### Exercise passage
● ● ● ● ●

Oil industry leaders accused Obama of kowtowing to environmentalists by rejecting a permit for the U.S.-Canada border-crossing Keystone XL pipeline late last year. But in his second term, Obama may be unshackled from pressure to please his environmental base.

But environmental activists aren’t going to back down; they are planning a White House demonstration on Nov. 18 to keep pressure on Obama.

Even if the administration approves a permit for the border-crossing pipeline, it could be delayed by lawsuits and environmental protests.

Separately, environmentalists seized on polling data suggesting that concern about climate change was a motivating factor for many of Obama’s voters and were pressing the White House to make it a signature issue.

“With the election behind him and (Hurricane) Sandy’s full impact still mounting, President Obama has an opportunity and an obligation to press the case for stronger climate action,” said Eileen Claussen, president of the Center for Climate and Energy Solutions.

In a memo issued Wednesday, League of Conservation Voters president Gene Karpinski said the election results — including Obama’s reelection and more “pro-environment” members installed in the Senate — proved that “there has been a shift in the politics of energy and climate change.”

“Candidates that stood by the environmental community and a clean energy agenda were overwhelmingly elected, while candidates tied to oil and coal companies lost,” the group said.

Analysts at HSBC Holdings predicted Obama could seize on climate change concerns renewed when superstorm Sandy hit the East Coast by pursuing a tax on carbon dioxide emissions that would help fill federal coffers. Obama’s options may be limited to administrative actions, given the political division on Capitol Hill, where previous efforts to arrest climate change and cap greenhouse gas emissions stalled.

Global Hunter Securities analysts predicted Obama’s second term could benefit natural gas producers.

“Although (Obama) is no fossil fuel friend, natural gas may get a boost in the next four years, despite Democrats’ perception as strong environmentalists,” Global Hunter Securities analysts said in a research note.

On the campaign trail and during his first term, Obama widely touted the nation’s abundant natural gas supplies, now being unearthed because of technological advancements in horizontal drilling and the hydraulic fracturing practice that uses high-pressure blasts of water, chemicals and sand to free hydrocarbons trapped in dense rock formations.

● ● ● ● ●

### Supplied information
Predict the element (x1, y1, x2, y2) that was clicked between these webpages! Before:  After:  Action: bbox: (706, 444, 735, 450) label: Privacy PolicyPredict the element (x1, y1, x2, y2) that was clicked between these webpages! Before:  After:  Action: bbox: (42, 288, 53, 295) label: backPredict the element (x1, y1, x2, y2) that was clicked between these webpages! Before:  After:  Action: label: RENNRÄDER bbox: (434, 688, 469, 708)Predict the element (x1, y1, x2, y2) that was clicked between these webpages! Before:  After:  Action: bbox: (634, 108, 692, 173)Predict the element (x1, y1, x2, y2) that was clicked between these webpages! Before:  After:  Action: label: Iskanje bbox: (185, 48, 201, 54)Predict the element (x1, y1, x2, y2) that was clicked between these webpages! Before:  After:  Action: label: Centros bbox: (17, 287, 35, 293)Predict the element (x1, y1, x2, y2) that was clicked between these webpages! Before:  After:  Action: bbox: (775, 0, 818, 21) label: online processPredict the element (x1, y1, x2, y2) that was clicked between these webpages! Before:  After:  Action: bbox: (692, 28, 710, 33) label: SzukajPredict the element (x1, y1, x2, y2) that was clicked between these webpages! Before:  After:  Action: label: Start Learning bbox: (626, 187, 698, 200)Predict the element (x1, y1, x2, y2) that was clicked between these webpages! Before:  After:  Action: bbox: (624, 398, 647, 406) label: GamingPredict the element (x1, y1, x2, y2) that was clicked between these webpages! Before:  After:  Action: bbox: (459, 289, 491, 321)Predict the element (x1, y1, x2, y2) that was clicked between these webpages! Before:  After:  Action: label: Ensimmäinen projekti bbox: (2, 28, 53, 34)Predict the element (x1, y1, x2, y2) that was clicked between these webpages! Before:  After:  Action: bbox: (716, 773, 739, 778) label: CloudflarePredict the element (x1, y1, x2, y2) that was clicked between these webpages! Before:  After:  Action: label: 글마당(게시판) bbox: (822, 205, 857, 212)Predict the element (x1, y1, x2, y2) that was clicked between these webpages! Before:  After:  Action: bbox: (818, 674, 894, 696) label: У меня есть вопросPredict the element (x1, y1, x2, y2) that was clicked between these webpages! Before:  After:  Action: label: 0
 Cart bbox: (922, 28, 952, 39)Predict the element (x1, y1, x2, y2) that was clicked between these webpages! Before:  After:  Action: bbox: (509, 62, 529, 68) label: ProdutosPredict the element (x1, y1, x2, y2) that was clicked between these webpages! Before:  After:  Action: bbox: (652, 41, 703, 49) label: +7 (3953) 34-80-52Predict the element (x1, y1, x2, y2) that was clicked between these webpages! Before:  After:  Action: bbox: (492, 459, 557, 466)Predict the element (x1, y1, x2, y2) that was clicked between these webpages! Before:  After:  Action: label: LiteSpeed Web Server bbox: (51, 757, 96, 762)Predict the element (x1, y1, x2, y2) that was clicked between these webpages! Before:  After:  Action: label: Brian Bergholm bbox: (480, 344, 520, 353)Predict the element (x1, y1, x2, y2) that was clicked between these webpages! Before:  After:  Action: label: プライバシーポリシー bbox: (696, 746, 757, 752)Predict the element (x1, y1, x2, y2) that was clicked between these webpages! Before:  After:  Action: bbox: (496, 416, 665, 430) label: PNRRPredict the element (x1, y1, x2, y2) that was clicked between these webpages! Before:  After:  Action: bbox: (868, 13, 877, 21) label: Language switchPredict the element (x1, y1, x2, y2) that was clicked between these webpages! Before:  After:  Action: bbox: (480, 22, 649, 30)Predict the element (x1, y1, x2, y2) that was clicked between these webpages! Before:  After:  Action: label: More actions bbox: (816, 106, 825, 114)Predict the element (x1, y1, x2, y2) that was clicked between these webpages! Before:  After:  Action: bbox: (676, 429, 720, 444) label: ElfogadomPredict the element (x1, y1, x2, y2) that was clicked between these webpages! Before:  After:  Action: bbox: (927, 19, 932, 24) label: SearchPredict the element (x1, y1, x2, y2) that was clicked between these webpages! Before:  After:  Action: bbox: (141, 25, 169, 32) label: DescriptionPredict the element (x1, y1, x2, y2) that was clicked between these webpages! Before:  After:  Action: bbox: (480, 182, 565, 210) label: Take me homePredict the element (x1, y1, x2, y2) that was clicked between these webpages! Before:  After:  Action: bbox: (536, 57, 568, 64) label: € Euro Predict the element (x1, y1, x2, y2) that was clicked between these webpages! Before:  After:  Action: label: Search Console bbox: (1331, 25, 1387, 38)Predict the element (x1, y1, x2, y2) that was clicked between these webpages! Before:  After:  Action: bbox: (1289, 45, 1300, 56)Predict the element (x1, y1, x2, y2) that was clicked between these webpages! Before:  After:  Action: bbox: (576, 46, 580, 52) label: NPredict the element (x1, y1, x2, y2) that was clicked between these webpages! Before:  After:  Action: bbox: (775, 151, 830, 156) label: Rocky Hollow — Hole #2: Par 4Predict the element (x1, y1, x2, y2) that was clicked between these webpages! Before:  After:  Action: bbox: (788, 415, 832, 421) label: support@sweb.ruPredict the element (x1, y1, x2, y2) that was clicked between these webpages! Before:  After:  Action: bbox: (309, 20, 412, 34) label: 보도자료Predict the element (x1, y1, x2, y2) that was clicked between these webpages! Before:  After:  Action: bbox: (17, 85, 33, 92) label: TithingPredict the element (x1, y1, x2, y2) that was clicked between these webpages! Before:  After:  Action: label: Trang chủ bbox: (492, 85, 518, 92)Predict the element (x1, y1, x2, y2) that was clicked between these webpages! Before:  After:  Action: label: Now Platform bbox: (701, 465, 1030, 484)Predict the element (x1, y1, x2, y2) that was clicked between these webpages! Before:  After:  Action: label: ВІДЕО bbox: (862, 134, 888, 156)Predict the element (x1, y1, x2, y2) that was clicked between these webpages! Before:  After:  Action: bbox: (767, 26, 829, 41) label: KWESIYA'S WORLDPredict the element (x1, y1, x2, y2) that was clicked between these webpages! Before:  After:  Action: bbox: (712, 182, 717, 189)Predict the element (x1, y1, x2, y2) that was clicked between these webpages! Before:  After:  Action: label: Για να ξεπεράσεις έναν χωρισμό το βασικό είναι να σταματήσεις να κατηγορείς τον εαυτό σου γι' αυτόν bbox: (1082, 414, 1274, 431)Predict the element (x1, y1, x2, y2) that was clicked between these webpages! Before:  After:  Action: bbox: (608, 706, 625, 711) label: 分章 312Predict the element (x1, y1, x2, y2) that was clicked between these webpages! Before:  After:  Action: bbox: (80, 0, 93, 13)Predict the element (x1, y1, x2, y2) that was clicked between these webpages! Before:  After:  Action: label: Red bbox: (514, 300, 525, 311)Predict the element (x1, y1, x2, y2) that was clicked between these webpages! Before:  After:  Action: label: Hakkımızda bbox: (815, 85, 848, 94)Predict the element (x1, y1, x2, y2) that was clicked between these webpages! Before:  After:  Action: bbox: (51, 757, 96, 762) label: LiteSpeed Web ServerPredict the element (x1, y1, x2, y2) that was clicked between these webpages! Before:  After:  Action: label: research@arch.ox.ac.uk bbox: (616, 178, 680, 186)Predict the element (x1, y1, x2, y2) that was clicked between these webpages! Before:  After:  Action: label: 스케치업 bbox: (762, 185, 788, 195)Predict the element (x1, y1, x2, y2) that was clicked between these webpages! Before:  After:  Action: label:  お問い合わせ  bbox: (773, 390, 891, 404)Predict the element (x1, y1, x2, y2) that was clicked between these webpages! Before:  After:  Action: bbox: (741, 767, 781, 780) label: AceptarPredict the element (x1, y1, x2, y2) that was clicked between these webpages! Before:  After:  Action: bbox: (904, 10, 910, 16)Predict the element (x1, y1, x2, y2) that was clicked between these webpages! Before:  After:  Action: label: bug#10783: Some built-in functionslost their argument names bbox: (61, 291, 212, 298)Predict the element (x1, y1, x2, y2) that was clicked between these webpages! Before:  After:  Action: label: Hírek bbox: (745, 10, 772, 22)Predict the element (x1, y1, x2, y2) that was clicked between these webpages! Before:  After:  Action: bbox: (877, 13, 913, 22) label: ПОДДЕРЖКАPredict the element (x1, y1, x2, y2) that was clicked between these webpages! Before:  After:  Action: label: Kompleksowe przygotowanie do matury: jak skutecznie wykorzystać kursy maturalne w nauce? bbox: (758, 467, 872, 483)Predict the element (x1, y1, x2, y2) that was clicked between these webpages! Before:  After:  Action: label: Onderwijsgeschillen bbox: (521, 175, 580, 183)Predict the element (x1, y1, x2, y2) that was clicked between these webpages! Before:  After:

● ● ● ● ●

### Problem set
1. In the passage on Obama's energy policy, on what date were environmental activists planning a White House demonstration?
2. Write what comes next in the passage on Obama's energy policy, picking up after its last sentence.

### Exercise answers
1. Nov. 18

2.
Oil and gas industry leaders are nervously watching an Environmental Protection Agency study of the effects of hydraulic fracturing on groundwater, which could lay the foundation for wider federal regulation of the practice.

Separately, the Obama administration also is weighing whether to boost U.S. exports of liquefied natural gas _ a politically fraught decision because it could boost prices and hamper a domestic manufacturing renaissance tied to a glut of the fossil fuel.

An Energy Department study of the economic effects of expanded liquefied natural gas exports was initially expected to conclude this spring but was delayed and is now likely to be issued before the end of the year.

Obama’s top energy adviser, Heather Zichal, has said that study will guide the administration’s decisions on whether to grant LNG export licenses.

There’s one big potential upside for oil and natural gas producers in Obama’s reelection. Where Romney’s administration was likely to preside over a sweeping rewrite of the nation’s tax code — potentially putting the industry’s coveted tax breaks on the chopping block — some House Republicans are likely to zealously protect them as part of any fundamental tax reform while Obama is in the White House.

Salisbury said the difference is that with Romney in the White House, Republicans would have to work more aggressively to produce workable tax policy, which could require axing those tax incentives. With Obama, congressional Republicans can draw a line in the sand over which tax incentives are expendable.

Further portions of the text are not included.